| Stated exercise |
Report every line of the listing below that contains the word "resolution", copying each such line in full.

| Exercise inputs |
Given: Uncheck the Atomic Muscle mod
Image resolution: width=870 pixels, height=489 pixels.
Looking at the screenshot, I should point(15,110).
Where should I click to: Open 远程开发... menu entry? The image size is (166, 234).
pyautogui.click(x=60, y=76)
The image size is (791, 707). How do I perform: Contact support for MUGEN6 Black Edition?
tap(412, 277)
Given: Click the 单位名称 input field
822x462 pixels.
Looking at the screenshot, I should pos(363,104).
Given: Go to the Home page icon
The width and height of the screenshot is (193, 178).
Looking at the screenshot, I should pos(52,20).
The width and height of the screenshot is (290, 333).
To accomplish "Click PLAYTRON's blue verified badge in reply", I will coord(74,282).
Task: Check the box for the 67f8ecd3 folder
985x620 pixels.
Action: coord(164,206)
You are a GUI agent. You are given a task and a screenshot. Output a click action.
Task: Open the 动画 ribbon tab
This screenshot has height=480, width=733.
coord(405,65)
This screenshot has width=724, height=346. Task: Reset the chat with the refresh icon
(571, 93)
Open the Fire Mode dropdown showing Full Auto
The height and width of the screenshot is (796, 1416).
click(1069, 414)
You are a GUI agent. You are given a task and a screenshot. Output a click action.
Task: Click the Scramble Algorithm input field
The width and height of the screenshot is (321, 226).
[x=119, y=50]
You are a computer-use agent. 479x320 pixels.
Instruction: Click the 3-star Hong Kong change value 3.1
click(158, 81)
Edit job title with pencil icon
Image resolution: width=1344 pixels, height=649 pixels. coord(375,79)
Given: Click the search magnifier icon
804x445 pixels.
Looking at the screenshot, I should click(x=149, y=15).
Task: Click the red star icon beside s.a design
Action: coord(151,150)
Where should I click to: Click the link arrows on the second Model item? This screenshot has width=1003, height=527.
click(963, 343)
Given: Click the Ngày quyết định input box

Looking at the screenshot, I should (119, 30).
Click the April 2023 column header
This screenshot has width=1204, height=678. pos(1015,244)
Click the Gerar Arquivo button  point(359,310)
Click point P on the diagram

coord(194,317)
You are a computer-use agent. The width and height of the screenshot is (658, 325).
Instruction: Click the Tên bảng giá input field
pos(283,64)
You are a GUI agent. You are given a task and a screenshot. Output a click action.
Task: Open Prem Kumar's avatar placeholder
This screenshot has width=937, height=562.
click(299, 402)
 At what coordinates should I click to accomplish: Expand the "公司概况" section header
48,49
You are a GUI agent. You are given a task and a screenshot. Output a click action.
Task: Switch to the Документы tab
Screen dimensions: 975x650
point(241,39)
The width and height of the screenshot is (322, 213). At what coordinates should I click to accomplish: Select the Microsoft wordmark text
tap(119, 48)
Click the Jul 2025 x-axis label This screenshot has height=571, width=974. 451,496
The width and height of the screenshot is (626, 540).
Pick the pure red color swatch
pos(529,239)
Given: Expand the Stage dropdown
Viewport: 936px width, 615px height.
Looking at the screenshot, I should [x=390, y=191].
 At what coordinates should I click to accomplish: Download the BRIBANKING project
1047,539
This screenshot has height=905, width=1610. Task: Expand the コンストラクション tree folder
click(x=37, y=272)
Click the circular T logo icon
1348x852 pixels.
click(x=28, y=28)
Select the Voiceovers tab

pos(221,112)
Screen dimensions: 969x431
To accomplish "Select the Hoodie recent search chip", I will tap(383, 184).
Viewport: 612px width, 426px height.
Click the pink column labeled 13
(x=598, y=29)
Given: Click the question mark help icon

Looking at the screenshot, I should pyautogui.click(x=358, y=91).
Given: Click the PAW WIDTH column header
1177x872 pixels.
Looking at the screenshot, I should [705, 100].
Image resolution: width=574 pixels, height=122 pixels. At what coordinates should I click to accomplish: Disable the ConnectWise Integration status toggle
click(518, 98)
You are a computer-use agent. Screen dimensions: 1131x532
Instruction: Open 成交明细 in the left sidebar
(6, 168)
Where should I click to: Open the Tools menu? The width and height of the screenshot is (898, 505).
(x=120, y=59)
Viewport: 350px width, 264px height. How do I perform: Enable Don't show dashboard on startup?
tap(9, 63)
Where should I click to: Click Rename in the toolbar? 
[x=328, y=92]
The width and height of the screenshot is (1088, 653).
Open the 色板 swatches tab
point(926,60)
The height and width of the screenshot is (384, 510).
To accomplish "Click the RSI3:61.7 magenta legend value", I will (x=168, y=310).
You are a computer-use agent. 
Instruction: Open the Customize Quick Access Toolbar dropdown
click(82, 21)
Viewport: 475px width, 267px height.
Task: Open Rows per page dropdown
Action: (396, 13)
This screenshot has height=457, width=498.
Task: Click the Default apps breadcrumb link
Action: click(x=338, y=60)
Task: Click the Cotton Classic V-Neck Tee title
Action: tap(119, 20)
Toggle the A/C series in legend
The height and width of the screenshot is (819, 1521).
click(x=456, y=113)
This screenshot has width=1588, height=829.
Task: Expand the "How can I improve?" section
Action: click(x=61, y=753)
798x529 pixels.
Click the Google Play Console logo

| Written solution |
Image resolution: width=870 pixels, height=489 pixels.
Image resolution: width=1344 pixels, height=649 pixels. coord(375,79)
Image resolution: width=574 pixels, height=122 pixels. At what coordinates should I click to accomplish: Disable the ConnectWise Integration status toggle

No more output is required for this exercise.